Kita ketahui bersama setidaknya ada banyak daerah yang akan melaksanakan pemilukada pada tahun ini. Sehingga membiarkan hal-hal semacam itu terjadi kembali, sebenarnya sama saja dengan membiarkan kebodohan merajalela. Pada akhirnya menjadi sebuah kenyataan yang mesti diterima. Persoalannya adalah belakangan fenomena gerakan penyelesaian yang kerap dihadirkan oleh sejumlah pihak di negara ini hanya bertitik tekan pada gerakan reaktif atas persoalan yang ada. Membiarkan pola-pola demikian terjadi, jelas menjadikan kita semakin tidak siap dengan manuver-manuver gila yang mungkin saja dilakukan oleh para aktor-aktor penunggang isu sara tersebut. Pada gilirannya negara akan lemah, sebab diserang dari banyak celah. Masyarakat pun akan terkotak-kotak dan bukan tidak mungkin benturan yang lebih keras dibanding apa yang telah terjadi pada pemilukada Jakarta tahun lalu akan terjadi.
Hal tersebut sangat besar potensinya terjadi, sebab di sejumlah wilayah di Indonesia tetap saja memiliki keragaman meskipun populasinya tidak sebanding satu dengan yang lain. Sebut saja daerah seperti Jawa Barat, Jawa Timur, Sumatera Utara atau pun Kalimantan Timur. Di daerah-daerah tersebut memang terdapat basis massa yang kuat dalam aspek kualitas serta kuantitas, namun juga terdapat kelompok masyarakat minoritas yang sangat potensial untuk “terinjak” karena dinamika politik yang mungkin terjadi. Ini yang mesti diperhatikan dengan cermat, sebab isu primordial menjadi tunggangan yang cukup kokoh, bila mampu memainkannya untuk dapat mendirikan rezim.

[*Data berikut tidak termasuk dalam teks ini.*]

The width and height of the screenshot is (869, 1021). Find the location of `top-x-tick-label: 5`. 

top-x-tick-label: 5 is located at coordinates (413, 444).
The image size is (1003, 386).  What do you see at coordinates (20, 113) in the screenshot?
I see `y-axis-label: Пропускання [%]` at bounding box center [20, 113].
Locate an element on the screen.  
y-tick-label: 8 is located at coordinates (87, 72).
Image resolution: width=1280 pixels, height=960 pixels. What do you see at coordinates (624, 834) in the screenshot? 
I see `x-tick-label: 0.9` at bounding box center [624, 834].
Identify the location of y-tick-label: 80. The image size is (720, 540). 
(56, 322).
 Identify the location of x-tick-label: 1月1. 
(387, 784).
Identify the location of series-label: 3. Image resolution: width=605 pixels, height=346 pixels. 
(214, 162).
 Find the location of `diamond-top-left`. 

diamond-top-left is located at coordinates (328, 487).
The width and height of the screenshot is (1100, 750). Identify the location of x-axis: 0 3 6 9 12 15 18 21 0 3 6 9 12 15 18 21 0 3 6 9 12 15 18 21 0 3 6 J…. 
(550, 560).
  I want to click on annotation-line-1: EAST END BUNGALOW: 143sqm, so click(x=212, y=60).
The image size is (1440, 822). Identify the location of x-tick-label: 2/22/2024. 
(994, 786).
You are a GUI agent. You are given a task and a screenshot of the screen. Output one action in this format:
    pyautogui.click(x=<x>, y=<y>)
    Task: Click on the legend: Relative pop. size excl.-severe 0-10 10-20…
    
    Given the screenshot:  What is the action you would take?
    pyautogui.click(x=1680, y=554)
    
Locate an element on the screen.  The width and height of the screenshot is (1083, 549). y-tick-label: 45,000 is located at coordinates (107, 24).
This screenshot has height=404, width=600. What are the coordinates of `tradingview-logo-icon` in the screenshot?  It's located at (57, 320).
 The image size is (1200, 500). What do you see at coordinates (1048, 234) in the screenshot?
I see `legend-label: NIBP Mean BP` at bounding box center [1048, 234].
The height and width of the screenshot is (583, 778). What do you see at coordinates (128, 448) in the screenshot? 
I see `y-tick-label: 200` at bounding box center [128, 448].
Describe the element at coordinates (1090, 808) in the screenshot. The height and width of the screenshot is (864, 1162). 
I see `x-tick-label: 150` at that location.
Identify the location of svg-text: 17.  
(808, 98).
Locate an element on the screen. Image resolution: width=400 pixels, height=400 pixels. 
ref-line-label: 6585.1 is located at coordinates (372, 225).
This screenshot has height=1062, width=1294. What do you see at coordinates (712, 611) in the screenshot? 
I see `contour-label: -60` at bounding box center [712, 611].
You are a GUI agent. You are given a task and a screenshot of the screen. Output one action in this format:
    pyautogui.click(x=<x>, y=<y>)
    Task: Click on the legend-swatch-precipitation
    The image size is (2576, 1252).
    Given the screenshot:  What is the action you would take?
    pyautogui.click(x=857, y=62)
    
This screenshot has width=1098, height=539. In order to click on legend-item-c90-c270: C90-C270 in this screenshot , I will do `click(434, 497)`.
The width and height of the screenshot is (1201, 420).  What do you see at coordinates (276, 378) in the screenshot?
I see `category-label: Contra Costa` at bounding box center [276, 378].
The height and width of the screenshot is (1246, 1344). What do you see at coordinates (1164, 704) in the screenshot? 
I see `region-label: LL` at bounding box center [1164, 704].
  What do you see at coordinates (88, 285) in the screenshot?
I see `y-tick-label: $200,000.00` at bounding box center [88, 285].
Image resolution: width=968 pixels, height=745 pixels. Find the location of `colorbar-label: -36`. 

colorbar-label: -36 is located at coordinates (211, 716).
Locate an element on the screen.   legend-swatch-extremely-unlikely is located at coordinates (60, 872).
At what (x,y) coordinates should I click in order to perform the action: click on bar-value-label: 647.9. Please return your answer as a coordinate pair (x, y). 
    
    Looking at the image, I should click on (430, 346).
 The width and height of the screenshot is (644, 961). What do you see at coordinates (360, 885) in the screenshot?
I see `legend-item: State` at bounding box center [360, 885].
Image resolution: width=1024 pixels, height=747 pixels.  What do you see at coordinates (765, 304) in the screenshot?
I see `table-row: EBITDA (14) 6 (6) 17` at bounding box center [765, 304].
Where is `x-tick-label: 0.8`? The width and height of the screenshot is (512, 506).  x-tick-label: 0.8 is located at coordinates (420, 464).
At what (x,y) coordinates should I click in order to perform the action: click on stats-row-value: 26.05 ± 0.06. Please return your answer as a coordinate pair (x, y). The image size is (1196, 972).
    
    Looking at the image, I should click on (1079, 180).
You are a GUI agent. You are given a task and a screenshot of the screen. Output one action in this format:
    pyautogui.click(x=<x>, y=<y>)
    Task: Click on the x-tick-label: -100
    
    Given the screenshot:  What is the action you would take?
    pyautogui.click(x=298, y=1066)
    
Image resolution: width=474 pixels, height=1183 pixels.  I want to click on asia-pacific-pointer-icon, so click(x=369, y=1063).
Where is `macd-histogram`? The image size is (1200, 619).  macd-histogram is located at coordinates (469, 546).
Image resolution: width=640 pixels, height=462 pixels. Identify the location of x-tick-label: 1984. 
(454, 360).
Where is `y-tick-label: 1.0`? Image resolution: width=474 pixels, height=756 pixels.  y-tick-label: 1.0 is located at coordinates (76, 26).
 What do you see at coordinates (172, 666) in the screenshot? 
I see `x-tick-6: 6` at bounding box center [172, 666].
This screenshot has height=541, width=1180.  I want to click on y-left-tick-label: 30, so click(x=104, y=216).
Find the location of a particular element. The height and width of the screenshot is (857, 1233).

Bila kita telah mengetahui persoalan tersebut, mengapa kita tidak coba menyelesaikannya? Pertanyaan itu tentu langsung mencuat dalam ruang berfikir kita, sebab hingga kini persoalan demikian seolah tak pernah bermuara pada tahapan penyelesaian.
Kuatnya peran politik identitas seperti agama dalam kehidupan masyarakat kita, menjadikan hal tersebut sukar untuk diuraikan. Namun di sisi lain sebenarnya ini pula-lah jalan keluar untuk dapat mencegah dampak buruk dari politisasi isu primordial serta terorisme. Negara dalam konteks rezim pemerintahan yang berkuasa tidak dapat bermain sebagai “single fighter” untuk menciptakan keamanan dalam tahun politik ini. Sebab bila hal tersebut dilakukan oleh pemerintah maka dapat dipastikan hanyalah langkah represif yang hadir. Sementara kita telah menyepakati bahwa hal tersebut bukanlah yang kita harapkan terjadi saat ini. Pemerintah bersama pemuka agama negeri ini dan para budayawan harus mampu duduk bersama untuk menggali kembali rumusan ke-Indonesiaan yang beragam dalam bingkai Pancasila. Melalui figur-figur tersebut yang mesti dilakukan berikutnya adalah menyiarkannya melalui segala macam akses secara terus-menerus.
Kita tidak bisa lagi hanya menggunakan momentum-momentum tertentu seperti hari-hari besar tertentu untuk menyiarkan tentang pesan damai. Sebab seperti kita telah rasakan, lompatan yang dihasilkan politik yang menginstrumentalisir isu sara gampang sekali untuk sampai pada titik tertinggi bila dibandingkan dengan isu lainnya. Sehingga bila dibiarkan maka gesekan di akar rumput potensial berubah menjadi konflik yang pedih.